# Current Setup *Pics*



## Xox-Zip-xoX (Aug 14, 2010)

So, I started my own community tank about a year ago, my dad used to have tanks going when I was younger and always encouraged me to get into the hobby, I had a few setups of my own when I was around 10 years old, both were 10 gallons, one containing a school of Neon Tetra, the other containing Mollys, my stock died off and it was years before I decided to get into fish again, I started back with some betta, and eventually saved up some money and bought an older 35 Gallon tank and started stocking it.

So this is what I have going so far, It's not fully planted yet and theres still a few more things I'd like to do with it, but for now I'm gonna let things be. I apologize for the bad image quality, I'm still trying to figure out the settings on my camera  I also happened to take these pictures just before the tank needed to be cleaned so it's a little dirty looking.

● **RECORDS PROVIDED**:

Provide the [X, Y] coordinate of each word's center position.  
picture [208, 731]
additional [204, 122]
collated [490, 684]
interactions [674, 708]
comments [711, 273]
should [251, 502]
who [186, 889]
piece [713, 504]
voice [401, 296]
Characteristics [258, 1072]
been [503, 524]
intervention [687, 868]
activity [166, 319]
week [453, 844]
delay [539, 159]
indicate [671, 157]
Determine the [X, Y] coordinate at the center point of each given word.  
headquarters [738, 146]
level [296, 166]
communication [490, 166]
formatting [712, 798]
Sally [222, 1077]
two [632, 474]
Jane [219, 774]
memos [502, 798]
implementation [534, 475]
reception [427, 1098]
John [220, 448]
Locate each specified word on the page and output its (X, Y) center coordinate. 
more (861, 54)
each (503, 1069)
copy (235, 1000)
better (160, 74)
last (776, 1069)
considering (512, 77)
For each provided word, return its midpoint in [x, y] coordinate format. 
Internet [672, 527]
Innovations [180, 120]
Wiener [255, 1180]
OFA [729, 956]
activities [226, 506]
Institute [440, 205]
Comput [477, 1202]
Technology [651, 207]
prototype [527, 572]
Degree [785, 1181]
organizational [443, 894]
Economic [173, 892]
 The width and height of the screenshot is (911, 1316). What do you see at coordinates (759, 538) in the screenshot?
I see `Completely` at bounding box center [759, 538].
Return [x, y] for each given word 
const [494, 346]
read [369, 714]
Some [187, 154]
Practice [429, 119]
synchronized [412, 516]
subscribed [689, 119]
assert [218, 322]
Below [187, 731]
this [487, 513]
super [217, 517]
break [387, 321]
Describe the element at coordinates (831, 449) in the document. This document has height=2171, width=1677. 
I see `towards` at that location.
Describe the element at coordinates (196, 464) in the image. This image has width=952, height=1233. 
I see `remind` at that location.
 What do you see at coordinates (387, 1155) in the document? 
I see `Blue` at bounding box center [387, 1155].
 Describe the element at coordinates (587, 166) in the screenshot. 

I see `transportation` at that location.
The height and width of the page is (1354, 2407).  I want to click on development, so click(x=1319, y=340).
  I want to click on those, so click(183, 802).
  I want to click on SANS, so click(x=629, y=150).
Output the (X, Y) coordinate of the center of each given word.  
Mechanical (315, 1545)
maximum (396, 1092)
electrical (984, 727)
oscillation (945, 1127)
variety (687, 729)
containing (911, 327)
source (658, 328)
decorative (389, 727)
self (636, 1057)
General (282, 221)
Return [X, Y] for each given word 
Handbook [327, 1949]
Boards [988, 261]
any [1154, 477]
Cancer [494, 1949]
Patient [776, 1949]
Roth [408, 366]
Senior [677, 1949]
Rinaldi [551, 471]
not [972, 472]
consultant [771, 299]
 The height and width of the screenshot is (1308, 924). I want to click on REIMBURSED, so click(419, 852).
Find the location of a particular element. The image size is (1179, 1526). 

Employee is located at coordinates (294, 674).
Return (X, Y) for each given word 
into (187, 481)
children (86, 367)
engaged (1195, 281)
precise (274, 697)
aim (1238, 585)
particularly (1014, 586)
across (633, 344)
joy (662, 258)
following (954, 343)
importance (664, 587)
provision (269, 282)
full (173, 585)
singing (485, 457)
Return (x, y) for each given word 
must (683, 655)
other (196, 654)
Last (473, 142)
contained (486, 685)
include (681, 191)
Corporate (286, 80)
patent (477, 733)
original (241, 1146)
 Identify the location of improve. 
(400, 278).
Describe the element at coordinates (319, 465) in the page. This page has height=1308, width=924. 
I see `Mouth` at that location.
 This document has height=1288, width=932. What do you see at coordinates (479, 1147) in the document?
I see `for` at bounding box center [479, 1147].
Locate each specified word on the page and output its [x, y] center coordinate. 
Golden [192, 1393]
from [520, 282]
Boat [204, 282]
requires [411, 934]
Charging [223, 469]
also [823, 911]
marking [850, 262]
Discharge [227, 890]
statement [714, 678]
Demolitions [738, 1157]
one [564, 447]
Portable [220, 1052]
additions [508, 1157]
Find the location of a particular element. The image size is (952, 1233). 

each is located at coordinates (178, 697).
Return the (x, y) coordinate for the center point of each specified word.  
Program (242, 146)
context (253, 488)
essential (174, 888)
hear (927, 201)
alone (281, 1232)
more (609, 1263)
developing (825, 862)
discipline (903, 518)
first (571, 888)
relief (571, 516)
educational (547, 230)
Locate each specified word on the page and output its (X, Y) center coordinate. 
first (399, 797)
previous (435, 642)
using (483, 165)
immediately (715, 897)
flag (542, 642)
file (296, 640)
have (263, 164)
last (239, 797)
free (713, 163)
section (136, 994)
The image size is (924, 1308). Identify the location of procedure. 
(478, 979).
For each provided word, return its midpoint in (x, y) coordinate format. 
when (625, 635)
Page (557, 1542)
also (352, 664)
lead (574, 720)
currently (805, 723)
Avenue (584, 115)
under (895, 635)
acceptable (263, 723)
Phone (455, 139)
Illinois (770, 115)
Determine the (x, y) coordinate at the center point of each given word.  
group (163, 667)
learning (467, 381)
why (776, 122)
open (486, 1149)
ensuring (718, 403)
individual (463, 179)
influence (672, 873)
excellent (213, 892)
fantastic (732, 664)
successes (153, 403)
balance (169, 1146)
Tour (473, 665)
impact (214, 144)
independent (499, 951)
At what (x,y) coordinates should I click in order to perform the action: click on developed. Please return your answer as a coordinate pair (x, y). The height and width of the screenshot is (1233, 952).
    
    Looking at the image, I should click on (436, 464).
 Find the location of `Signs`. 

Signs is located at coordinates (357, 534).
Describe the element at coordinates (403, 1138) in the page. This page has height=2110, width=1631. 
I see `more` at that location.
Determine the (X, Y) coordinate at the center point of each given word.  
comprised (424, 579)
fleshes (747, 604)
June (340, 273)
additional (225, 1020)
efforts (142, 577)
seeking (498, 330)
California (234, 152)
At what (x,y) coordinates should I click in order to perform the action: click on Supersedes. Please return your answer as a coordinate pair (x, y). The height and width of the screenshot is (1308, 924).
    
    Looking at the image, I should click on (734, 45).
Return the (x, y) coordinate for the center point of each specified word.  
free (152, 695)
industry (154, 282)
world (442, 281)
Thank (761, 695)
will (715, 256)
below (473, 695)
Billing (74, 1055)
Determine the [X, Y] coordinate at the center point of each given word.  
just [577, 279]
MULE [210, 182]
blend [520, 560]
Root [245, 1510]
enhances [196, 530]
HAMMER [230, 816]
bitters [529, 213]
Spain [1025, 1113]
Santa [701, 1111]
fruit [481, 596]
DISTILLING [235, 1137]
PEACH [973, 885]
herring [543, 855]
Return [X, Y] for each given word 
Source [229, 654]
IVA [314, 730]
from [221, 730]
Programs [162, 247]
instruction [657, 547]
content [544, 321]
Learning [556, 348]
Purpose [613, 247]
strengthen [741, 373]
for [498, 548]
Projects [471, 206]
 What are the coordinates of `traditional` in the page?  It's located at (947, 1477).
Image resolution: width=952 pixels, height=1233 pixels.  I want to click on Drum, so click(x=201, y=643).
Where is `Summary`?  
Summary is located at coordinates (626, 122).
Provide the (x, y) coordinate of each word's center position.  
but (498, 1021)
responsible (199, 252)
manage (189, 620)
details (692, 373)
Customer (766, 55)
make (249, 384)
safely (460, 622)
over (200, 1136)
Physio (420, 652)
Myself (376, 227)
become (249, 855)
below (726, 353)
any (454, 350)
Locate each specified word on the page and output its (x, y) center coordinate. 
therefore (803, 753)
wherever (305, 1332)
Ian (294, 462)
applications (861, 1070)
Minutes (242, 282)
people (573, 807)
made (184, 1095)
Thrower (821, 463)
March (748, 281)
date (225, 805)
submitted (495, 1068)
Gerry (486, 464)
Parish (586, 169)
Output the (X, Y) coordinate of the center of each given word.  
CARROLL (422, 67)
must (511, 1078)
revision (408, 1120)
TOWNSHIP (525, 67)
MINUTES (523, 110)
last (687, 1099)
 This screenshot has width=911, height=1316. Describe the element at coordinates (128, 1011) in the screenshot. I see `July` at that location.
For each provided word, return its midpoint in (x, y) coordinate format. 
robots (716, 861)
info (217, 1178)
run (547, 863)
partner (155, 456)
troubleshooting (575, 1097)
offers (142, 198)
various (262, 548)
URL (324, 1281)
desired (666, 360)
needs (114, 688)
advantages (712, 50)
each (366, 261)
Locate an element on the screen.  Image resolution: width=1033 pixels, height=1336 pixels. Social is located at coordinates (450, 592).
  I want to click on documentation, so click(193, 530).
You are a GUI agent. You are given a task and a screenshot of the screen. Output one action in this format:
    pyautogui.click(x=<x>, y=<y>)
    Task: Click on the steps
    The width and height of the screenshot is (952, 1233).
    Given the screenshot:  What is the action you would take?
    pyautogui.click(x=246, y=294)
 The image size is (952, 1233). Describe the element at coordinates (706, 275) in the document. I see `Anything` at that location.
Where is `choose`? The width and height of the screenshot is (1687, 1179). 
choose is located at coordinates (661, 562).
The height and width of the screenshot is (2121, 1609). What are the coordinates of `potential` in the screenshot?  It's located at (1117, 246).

● **EXERCISES**:
**a.** According to the aquarium forum post, what capacity was the older tank the poster bought after saving up money?
**b.** Write out the portion of the aquarium forum post between "So this is what" and "little dirty looking.", inclusive.
**c.** Carry on the aquarium forum post past its final sentence.

● **TASK ANSWERS**:
**a.** 35 gallons

**b.**
So this is what I have going so far, It's not fully planted yet and theres still a few more things I'd like to do with it, but for now I'm gonna let things be. I apologize for the bad image quality, I'm still trying to figure out the settings on my camera  I also happened to take these pictures just before the tank needed to be cleaned so it's a little dirty looking.

**c.**
Currently residing in it are:

Aprox. 11 Guppies
2 Black Mollys and thier Fry
2 Sunburst Wag Platys
1 Algae Eater named Skittles
4 Neon Tetra

Unfortunatly I could only get 4 Neon Tetra during my last visit to town, when I was younger you could buy Tetra in schools, now they charge you for each Tetra, and the price is insane. The stores in my area charge $3.50 per Tetra, luckily I was able to find this awesome little store in the next town over from mine that sold them for signifigantly less, so I just had to snatch up a few, so I took the four youngest healthiest looking ones they had. They were very pale at the store, the red band they typically had was almost none existant on them when I saw them in the store and they immediatly brightened up as soon as I released them into my setup, which was a nice confidence booster 

I'm also considering getting some swords if I happen to find any good looking ones, unfortunatly it's really hard to find nice solid color fish in my area anymore, I'd love to find some nice solid reds so if I do I might grab a pair of them too.


----------



## snyderguy (Feb 9, 2010)

Ya, tetras can be quite expensive. I remember when they used to sell them for 99 cents each. Sometimes petsmart will have sales that have tetras on sale for that from time to time. Keep an eye out :]


----------



## Xox-Zip-xoX (Aug 14, 2010)

Ya, I've kept my eyes out for sales but I haven't had any luck so far. There is a store near me that sells them for $1.35, but they never have any in stock lol


----------



## snyderguy (Feb 9, 2010)

Hah, maybe you could breed the ones you have now?


----------



## Xox-Zip-xoX (Aug 14, 2010)

Ahha, Oh I would love that  but I have no clue how to go about doing it, I'm also not a big fan of stressing my fish by moving them to different tanks


----------



## Revolution1221 (Apr 20, 2010)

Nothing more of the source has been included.